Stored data
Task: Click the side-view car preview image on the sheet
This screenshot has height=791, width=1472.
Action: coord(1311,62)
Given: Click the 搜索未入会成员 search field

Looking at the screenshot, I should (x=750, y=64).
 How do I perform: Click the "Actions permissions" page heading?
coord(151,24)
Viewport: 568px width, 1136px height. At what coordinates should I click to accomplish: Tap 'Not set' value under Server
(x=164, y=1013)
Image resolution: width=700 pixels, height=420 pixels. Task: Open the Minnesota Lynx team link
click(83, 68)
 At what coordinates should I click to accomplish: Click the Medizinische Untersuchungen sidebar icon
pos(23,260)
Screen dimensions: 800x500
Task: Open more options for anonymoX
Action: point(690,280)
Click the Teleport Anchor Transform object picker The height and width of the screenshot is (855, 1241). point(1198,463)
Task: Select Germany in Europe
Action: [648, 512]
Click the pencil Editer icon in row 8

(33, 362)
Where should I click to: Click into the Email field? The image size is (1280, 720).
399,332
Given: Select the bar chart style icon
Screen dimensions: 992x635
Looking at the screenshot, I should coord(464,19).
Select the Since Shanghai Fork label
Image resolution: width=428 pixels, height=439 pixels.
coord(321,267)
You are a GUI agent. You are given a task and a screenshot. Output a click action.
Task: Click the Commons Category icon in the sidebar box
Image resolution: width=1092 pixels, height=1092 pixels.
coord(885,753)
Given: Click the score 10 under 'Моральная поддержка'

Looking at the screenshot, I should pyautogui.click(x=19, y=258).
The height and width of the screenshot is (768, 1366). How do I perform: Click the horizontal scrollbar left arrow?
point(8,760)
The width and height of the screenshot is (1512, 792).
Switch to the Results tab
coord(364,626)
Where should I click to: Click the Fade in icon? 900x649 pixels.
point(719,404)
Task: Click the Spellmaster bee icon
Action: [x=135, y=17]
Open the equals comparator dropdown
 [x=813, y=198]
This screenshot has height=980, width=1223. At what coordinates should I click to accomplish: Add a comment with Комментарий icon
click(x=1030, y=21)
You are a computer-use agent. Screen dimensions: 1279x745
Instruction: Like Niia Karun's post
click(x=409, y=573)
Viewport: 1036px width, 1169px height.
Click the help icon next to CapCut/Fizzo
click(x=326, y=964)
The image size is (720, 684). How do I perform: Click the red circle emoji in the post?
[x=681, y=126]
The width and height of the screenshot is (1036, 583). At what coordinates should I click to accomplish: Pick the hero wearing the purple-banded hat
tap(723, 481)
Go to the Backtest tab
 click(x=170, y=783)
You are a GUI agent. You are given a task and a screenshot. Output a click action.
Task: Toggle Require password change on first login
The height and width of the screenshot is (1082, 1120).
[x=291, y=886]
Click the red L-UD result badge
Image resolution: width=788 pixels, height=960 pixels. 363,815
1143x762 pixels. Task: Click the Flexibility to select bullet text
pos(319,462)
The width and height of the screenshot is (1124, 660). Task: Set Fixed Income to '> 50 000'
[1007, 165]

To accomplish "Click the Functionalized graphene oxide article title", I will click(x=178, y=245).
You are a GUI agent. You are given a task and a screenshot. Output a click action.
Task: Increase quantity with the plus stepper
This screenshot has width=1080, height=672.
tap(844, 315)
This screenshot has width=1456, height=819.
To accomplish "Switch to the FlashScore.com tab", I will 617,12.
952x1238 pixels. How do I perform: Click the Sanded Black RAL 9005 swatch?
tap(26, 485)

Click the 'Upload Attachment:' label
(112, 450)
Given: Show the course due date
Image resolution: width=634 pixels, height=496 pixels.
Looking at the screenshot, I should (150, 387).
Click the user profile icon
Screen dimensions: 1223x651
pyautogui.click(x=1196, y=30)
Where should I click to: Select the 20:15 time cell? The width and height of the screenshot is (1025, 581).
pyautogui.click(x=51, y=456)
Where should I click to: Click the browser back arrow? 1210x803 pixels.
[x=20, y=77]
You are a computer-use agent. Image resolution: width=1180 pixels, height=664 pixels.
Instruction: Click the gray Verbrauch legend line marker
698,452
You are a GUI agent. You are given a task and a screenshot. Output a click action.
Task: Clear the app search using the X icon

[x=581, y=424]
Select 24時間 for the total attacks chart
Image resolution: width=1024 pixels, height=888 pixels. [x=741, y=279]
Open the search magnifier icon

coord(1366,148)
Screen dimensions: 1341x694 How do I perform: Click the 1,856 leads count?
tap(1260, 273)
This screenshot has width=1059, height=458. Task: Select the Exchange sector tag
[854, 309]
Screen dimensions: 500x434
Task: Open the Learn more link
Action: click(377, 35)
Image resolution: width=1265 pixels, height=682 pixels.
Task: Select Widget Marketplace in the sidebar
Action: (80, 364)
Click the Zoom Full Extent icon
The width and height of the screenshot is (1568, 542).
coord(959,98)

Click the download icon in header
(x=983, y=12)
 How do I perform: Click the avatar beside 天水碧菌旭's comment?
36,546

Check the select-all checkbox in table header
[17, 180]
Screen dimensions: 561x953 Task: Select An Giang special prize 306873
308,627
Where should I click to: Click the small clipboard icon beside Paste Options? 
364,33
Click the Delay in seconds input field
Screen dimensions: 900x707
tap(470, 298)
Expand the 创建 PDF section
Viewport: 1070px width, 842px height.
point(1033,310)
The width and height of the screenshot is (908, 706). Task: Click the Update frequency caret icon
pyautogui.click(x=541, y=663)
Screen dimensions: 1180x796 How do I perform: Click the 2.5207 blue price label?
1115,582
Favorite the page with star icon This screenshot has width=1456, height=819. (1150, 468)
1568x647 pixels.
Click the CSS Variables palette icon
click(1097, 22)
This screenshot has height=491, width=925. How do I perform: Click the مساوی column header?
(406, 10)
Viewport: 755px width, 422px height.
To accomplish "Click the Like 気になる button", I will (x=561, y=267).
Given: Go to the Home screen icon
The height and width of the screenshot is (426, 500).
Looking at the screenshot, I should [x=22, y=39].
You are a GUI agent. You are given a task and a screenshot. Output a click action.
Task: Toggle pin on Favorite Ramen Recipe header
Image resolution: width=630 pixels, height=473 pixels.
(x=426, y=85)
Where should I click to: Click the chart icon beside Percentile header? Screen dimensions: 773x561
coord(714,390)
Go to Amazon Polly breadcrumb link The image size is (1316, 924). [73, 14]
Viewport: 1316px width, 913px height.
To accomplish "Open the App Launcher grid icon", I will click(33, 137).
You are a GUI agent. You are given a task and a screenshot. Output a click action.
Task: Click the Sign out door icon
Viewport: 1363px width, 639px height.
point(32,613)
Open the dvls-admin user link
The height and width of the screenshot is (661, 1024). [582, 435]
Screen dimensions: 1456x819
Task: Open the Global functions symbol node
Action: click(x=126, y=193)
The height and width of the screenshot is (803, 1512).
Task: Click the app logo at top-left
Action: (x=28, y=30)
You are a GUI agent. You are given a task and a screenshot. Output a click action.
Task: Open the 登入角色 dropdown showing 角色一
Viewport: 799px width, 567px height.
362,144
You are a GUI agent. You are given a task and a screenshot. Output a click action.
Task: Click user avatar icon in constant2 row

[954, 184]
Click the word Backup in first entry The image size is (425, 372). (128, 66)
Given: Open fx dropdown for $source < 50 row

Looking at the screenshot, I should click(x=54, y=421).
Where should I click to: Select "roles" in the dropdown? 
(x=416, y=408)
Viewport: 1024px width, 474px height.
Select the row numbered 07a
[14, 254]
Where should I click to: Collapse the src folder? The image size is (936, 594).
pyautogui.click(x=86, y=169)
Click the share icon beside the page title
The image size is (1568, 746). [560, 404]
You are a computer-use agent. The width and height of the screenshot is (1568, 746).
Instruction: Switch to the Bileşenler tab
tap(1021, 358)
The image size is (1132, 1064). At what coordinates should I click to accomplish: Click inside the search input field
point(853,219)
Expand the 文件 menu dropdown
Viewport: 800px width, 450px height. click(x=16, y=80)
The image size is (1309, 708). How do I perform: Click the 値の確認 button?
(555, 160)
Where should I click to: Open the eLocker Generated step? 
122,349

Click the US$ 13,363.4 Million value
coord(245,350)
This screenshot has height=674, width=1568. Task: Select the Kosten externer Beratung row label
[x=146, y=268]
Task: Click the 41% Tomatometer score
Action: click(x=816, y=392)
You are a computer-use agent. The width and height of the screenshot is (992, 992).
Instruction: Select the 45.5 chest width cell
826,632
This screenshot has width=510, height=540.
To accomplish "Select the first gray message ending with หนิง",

▶ **Your goal**:
Within the data above, find the lines that contain the word "Toggle" and copy each of them.

▶ **Answer space**:
Task: Toggle Require password change on first login
Task: Toggle pin on Favorite Ramen Recipe header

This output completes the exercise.